**PROBLEM REQUIREMENTS**. Write the entries out again. Each one must match exactly.

**DATA SUPPLIED**.

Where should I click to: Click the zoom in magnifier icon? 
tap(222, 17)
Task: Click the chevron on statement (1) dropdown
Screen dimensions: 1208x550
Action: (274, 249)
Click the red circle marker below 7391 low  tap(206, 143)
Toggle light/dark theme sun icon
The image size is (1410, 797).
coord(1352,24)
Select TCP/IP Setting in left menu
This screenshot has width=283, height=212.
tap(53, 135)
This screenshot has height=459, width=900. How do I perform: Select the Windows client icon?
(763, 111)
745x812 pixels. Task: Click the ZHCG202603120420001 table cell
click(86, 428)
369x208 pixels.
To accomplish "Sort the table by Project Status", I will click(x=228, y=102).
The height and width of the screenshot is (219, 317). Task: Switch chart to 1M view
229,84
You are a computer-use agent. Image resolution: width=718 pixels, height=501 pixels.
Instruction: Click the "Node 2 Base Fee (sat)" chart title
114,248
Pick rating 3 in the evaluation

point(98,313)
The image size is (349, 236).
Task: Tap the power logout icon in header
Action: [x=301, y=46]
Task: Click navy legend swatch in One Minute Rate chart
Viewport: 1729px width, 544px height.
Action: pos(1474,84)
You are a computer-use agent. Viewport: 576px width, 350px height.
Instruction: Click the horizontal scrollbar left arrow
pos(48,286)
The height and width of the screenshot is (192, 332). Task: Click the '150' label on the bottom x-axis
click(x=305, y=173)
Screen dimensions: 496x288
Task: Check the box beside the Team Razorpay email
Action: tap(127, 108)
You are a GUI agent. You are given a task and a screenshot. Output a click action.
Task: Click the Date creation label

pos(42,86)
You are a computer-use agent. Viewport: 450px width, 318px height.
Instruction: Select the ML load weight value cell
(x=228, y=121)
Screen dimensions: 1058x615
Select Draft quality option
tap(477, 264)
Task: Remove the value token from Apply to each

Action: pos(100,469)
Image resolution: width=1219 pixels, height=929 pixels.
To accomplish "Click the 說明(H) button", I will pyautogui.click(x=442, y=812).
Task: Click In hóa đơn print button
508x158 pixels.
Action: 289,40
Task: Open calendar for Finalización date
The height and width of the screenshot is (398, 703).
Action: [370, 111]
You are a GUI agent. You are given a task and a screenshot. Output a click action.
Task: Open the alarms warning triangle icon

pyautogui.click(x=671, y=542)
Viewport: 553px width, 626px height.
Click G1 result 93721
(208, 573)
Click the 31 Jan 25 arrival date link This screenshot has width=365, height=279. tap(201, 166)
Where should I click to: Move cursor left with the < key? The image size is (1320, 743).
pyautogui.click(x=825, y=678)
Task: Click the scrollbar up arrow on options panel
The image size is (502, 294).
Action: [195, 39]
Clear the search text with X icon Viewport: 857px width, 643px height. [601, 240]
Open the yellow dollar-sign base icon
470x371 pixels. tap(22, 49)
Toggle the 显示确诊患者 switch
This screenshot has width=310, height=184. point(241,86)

**EXERCISE SOLUTION**.
Where should I click to: Click the zoom in magnifier icon? 
tap(222, 17)
Task: Click the chevron on statement (1) dropdown
Screen dimensions: 1208x550
Action: (274, 249)
Click the red circle marker below 7391 low  tap(206, 143)
Toggle light/dark theme sun icon
The image size is (1410, 797).
coord(1352,24)
Select TCP/IP Setting in left menu
This screenshot has width=283, height=212.
tap(53, 135)
This screenshot has height=459, width=900. How do I perform: Select the Windows client icon?
(763, 111)
745x812 pixels. Task: Click the ZHCG202603120420001 table cell
click(86, 428)
369x208 pixels.
To accomplish "Sort the table by Project Status", I will click(x=228, y=102).
The height and width of the screenshot is (219, 317). Task: Switch chart to 1M view
229,84
You are a computer-use agent. Image resolution: width=718 pixels, height=501 pixels.
Instruction: Click the "Node 2 Base Fee (sat)" chart title
114,248
Pick rating 3 in the evaluation

point(98,313)
The image size is (349, 236).
Task: Tap the power logout icon in header
Action: [x=301, y=46]
Task: Click navy legend swatch in One Minute Rate chart
Viewport: 1729px width, 544px height.
Action: pos(1474,84)
You are a computer-use agent. Viewport: 576px width, 350px height.
Instruction: Click the horizontal scrollbar left arrow
pos(48,286)
The height and width of the screenshot is (192, 332). Task: Click the '150' label on the bottom x-axis
click(x=305, y=173)
Screen dimensions: 496x288
Task: Check the box beside the Team Razorpay email
Action: tap(127, 108)
You are a GUI agent. You are given a task and a screenshot. Output a click action.
Task: Click the Date creation label

pos(42,86)
You are a computer-use agent. Viewport: 450px width, 318px height.
Instruction: Select the ML load weight value cell
(x=228, y=121)
Screen dimensions: 1058x615
Select Draft quality option
tap(477, 264)
Task: Remove the value token from Apply to each

Action: pos(100,469)
Image resolution: width=1219 pixels, height=929 pixels.
To accomplish "Click the 說明(H) button", I will pyautogui.click(x=442, y=812).
Task: Click In hóa đơn print button
508x158 pixels.
Action: 289,40
Task: Open calendar for Finalización date
The height and width of the screenshot is (398, 703).
Action: [370, 111]
You are a GUI agent. You are given a task and a screenshot. Output a click action.
Task: Open the alarms warning triangle icon

pyautogui.click(x=671, y=542)
Viewport: 553px width, 626px height.
Click G1 result 93721
(208, 573)
Click the 31 Jan 25 arrival date link This screenshot has width=365, height=279. tap(201, 166)
Where should I click to: Move cursor left with the < key? The image size is (1320, 743).
pyautogui.click(x=825, y=678)
Task: Click the scrollbar up arrow on options panel
The image size is (502, 294).
Action: [195, 39]
Clear the search text with X icon Viewport: 857px width, 643px height. [601, 240]
Open the yellow dollar-sign base icon
470x371 pixels. tap(22, 49)
Toggle the 显示确诊患者 switch
This screenshot has width=310, height=184. point(241,86)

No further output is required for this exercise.